ALBUQUERQUE, N.M. —Dozens of aircraft inspectors from the U.S. Coast Guard are in Albuquerque this week for a unique weeklong training course hosted by Sandia National Laboratories. Inspectors from the U.S. Air Force and commercial aircraft operators are attending the training as well.
The workshop is giving specialists responsible for the safety of government and corporate aircraft valuable experience using high-tech sensors and scanners to help them find small or hidden cracks and other flaws in aircraft structures early in their formation, before the defects become a safety hazard.
Members of the news media are invited to visit the Airworthiness Assurance NDI Center hangar (3260 Spirit Drive SE, east of the Sunport rental car center) Tuesday through Friday this week, where inspectors will be using sensors to find defects in retired aircraft. Please call 844-5199 to make arrangements to visit the hangar and interview participants.
The training is being held at a unique facility near the Albuquerque International Sunport, the Airworthiness Assurance Non-Destructive Inspection Validation Center (AANC), which houses several retired aircraft with known defects in their structures. The AANC’s focus is extending the service lives of aging aircraft by using advanced inspection and repair technologies.
Sandia, a National Nuclear Security Administration laboratory, operates the center for the Federal Aviation Administration.
The center has developed and/or evaluated several hand-held systems that aid inspectors in finding defects too small or too hidden to be seen with the human eye. Such inspections are strictly regulated to maintain a high degree of aircraft safety.
During their training, the inspectors will try to locate and characterize defects in the following aircraft: 727, 737, 747, DC-9, Fairchild Metroliner, Dassault Falcon 20 & 25, Bell Sea Ranger helicopter, and Huey HU1 helicopter. The workshop is sponsored by the U.S. Coast Guard as part of ongoing inspector training.
Nondestructive inspection (NDI) refers to techniques for checking airframe components for unseen defects, such as cracks and corrosion in materials, without disassembling the aircraft.

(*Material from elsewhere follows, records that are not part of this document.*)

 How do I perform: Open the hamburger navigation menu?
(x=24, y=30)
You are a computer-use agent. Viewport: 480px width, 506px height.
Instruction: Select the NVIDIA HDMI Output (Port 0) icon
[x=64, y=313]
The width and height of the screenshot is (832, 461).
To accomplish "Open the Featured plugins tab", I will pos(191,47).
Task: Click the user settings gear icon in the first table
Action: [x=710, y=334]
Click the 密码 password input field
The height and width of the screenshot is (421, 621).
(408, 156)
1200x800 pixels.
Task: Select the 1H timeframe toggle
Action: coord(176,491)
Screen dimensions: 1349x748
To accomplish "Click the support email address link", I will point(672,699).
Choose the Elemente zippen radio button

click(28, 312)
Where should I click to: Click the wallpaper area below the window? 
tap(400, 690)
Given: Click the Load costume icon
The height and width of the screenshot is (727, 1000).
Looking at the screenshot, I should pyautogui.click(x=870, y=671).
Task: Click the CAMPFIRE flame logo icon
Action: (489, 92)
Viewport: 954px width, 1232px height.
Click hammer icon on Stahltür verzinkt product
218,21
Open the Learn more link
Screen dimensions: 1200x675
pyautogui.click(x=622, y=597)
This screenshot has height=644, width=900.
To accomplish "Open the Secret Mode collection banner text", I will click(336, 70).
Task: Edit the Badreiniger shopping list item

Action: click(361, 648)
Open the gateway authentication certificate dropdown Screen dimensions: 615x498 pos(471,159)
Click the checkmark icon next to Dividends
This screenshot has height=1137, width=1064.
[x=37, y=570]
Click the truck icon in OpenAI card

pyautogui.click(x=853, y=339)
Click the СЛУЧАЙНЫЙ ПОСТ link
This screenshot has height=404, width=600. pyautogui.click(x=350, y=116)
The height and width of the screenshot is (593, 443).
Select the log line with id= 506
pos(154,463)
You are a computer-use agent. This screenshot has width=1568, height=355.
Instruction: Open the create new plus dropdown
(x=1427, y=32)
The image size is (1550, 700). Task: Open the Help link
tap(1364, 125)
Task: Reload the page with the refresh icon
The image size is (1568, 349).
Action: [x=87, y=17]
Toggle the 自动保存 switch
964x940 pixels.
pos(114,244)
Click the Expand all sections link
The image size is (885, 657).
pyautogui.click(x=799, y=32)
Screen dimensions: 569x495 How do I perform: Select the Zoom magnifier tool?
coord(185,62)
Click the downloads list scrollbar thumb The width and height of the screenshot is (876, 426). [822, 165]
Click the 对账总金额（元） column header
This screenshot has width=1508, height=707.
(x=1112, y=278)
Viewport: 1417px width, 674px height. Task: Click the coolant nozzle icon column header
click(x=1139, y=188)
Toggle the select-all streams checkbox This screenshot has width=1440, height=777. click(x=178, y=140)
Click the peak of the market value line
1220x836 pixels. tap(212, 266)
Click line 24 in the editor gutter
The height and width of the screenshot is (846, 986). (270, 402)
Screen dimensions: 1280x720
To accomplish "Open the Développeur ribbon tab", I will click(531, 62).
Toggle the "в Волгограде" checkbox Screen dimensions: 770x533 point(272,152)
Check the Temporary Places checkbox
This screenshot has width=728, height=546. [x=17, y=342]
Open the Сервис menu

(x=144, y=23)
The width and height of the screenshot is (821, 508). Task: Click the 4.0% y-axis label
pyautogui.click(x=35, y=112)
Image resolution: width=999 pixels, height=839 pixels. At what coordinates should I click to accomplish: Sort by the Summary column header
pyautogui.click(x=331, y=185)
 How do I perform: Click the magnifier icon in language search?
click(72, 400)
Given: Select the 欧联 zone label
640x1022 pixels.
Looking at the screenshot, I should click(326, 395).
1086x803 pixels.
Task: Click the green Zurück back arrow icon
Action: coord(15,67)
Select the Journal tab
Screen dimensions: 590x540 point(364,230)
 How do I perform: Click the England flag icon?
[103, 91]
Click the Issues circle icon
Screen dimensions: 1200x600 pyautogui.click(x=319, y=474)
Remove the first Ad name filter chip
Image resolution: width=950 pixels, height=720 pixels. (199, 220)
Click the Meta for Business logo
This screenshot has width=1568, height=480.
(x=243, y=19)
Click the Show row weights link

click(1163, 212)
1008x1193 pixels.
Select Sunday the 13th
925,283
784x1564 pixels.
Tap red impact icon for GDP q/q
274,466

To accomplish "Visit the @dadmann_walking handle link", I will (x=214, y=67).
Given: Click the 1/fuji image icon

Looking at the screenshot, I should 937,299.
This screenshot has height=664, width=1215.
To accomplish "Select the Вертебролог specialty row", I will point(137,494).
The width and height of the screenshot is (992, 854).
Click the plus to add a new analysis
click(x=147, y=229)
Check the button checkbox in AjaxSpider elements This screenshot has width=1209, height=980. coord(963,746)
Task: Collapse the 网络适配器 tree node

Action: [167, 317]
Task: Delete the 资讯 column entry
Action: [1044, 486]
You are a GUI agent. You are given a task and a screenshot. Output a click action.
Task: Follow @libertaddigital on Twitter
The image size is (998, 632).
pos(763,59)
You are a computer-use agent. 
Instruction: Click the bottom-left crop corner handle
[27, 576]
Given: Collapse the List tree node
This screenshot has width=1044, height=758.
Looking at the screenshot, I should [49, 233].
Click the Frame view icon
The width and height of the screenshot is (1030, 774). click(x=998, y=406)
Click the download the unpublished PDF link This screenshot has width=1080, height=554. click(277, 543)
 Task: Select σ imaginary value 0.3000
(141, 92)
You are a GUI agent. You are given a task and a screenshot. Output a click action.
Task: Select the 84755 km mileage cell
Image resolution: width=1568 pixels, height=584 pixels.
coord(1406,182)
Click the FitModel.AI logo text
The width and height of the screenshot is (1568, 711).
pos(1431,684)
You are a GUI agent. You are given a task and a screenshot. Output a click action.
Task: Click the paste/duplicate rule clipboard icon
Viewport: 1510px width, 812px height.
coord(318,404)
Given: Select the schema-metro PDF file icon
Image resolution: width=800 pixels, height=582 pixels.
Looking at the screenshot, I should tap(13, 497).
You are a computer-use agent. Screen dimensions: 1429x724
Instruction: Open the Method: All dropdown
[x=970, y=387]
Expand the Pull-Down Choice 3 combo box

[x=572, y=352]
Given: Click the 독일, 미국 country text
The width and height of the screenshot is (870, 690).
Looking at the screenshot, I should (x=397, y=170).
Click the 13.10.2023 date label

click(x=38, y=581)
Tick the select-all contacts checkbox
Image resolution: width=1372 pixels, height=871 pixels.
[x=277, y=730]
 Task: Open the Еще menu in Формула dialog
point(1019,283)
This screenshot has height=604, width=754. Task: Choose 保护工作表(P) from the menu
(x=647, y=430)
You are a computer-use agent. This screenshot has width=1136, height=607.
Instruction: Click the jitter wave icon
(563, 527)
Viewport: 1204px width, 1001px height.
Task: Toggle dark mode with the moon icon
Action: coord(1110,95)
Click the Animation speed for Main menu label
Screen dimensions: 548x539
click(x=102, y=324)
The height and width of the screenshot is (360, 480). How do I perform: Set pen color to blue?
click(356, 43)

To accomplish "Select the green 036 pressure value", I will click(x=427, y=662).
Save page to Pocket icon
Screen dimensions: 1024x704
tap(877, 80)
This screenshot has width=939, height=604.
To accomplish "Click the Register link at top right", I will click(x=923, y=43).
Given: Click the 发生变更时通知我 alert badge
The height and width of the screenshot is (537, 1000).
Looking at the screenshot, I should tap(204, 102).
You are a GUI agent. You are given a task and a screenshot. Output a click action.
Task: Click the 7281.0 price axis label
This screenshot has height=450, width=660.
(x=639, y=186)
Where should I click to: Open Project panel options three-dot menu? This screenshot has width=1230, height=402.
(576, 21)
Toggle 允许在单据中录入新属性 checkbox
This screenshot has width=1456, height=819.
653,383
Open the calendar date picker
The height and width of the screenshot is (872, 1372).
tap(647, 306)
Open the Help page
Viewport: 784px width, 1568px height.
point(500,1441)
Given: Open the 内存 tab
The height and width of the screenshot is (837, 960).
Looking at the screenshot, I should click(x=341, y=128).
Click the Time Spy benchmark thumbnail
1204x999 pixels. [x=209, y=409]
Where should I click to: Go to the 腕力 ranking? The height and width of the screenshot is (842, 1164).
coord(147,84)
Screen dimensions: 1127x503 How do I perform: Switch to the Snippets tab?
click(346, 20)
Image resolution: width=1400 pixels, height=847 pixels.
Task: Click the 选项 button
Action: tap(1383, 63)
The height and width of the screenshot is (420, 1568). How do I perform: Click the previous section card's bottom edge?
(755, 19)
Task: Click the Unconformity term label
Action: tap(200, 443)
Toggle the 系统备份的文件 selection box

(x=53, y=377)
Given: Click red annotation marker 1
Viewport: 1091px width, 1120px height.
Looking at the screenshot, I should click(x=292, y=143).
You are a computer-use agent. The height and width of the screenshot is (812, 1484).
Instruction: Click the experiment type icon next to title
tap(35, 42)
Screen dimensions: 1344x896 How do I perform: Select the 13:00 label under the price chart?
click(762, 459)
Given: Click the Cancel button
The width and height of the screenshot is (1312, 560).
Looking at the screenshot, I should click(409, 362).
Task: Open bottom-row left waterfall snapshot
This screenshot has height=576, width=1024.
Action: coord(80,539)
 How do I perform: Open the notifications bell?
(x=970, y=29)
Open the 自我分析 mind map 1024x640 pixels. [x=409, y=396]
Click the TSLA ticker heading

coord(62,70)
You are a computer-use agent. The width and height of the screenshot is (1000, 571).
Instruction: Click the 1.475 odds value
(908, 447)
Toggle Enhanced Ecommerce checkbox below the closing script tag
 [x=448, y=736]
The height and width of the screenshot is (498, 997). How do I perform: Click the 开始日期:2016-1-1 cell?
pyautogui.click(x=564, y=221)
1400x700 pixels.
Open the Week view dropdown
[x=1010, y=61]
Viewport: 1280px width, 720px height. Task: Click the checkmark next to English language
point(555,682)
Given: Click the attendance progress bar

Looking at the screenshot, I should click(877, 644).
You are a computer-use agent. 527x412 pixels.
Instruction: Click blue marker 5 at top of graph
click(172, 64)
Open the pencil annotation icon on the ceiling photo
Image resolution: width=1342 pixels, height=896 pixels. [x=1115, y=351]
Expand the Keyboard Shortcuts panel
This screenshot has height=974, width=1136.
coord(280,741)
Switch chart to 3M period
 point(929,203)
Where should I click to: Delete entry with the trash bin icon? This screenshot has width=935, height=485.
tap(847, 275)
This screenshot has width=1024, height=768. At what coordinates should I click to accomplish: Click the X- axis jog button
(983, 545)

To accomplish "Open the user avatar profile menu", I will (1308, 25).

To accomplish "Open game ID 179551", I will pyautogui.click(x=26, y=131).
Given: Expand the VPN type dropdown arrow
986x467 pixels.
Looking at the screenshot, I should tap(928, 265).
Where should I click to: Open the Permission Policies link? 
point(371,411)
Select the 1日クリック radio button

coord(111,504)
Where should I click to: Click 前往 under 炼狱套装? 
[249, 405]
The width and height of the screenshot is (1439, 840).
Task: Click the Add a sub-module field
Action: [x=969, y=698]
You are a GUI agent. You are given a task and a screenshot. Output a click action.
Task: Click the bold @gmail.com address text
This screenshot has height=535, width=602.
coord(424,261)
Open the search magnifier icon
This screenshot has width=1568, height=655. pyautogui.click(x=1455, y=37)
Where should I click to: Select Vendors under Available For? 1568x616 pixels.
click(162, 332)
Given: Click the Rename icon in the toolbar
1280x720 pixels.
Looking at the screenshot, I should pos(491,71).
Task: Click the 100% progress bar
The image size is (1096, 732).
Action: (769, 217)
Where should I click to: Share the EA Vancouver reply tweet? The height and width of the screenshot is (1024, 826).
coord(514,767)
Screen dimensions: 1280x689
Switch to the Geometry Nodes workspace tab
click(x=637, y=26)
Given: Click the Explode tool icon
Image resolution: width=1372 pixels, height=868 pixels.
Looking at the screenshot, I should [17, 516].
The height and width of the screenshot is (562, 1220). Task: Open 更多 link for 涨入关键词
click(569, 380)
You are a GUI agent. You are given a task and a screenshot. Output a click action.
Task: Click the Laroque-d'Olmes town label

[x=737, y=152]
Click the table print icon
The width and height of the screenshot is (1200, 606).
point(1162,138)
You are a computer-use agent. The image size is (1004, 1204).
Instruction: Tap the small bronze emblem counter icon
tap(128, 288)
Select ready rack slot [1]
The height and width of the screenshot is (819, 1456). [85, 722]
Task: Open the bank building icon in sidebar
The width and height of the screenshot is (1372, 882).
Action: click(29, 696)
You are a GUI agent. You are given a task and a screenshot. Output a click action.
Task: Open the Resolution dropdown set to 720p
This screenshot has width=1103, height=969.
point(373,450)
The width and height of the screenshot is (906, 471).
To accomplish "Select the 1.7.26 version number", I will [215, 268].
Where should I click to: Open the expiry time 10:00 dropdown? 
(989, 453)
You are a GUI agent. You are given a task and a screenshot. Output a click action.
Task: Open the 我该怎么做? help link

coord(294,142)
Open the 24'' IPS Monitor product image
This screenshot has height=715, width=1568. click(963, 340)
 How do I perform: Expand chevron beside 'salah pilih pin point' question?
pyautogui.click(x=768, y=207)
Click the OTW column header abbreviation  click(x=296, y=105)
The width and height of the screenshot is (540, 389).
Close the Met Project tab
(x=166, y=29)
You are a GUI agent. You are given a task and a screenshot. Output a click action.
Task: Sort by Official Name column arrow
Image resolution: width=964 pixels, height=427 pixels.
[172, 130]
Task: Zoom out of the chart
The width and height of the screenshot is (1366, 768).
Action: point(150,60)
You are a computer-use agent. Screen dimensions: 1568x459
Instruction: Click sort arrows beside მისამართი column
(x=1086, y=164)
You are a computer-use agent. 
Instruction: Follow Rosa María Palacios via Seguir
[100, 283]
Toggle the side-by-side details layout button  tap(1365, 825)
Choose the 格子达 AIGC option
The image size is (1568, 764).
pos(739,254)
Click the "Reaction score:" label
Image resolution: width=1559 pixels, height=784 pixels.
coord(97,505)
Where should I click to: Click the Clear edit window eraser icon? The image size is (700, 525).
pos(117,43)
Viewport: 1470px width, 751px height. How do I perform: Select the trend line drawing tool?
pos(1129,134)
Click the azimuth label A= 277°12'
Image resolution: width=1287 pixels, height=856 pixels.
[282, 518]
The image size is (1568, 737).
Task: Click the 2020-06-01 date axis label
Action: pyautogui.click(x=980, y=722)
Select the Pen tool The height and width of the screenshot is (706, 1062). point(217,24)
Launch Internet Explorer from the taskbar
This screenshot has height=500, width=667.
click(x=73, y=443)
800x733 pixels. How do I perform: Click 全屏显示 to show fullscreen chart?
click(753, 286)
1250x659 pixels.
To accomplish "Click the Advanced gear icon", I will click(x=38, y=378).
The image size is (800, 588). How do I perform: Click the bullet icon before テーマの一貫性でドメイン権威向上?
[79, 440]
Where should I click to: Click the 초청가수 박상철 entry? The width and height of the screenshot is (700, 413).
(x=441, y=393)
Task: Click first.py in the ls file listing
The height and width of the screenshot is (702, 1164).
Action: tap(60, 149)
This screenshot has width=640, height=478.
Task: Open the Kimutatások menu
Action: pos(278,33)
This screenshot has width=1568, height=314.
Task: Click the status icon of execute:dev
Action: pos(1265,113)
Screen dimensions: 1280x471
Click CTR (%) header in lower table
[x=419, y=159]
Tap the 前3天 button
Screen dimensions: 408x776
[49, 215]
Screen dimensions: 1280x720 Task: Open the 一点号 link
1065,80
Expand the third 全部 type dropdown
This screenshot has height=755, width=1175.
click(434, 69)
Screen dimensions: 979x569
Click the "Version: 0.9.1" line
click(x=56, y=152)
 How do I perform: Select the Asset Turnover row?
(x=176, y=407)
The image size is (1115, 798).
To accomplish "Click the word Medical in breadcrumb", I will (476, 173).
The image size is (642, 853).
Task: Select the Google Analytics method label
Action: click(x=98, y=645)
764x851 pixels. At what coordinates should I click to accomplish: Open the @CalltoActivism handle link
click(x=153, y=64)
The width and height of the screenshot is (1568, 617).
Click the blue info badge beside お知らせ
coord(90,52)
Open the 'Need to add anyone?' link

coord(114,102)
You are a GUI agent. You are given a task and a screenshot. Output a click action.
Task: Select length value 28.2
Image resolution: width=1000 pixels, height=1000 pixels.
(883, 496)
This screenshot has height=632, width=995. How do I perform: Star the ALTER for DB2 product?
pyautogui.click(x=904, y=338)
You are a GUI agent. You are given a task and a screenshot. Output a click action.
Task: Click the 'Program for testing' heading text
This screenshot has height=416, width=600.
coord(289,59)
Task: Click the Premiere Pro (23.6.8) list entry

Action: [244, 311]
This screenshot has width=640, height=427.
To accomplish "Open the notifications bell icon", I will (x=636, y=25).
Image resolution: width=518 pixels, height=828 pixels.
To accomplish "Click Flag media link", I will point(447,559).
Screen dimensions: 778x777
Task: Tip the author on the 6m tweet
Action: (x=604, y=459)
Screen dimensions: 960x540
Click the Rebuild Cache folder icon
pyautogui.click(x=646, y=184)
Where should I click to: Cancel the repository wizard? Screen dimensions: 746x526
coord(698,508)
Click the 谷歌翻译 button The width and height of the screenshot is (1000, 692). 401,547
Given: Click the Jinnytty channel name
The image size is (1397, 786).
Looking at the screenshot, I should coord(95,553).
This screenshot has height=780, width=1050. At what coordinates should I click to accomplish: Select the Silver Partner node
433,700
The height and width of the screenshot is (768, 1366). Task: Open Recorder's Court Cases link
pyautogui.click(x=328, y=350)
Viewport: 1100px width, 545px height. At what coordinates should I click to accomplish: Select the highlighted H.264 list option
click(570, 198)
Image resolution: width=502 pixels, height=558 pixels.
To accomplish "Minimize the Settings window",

Sandia’s research in NDI since 1991 has resulted in the development and certification of a variety of aircraft inspection and repair technologies now used in the commercial and government aviation sectors (www.sandia.gov/news/resources/releases/2007/aircraft.html).
“While retired aircraft can be obtained from aircraft boneyards, there is no place else in the world that has aircraft with characterized defects,” says Sandia engineer Mike Bode of the AANC.
He says the workshop is a great example of cooperation among government agencies and private sector officials, who have the common goal of increasing the proficiency of inspectors who do critical safety assessments of aircraft.
The program supports the Department of Homeland Security’s U.S. Coast Guard aging aircraft program. A similar program with Dassault Falcon Jet provides similar training to corporate and business jet inspectors.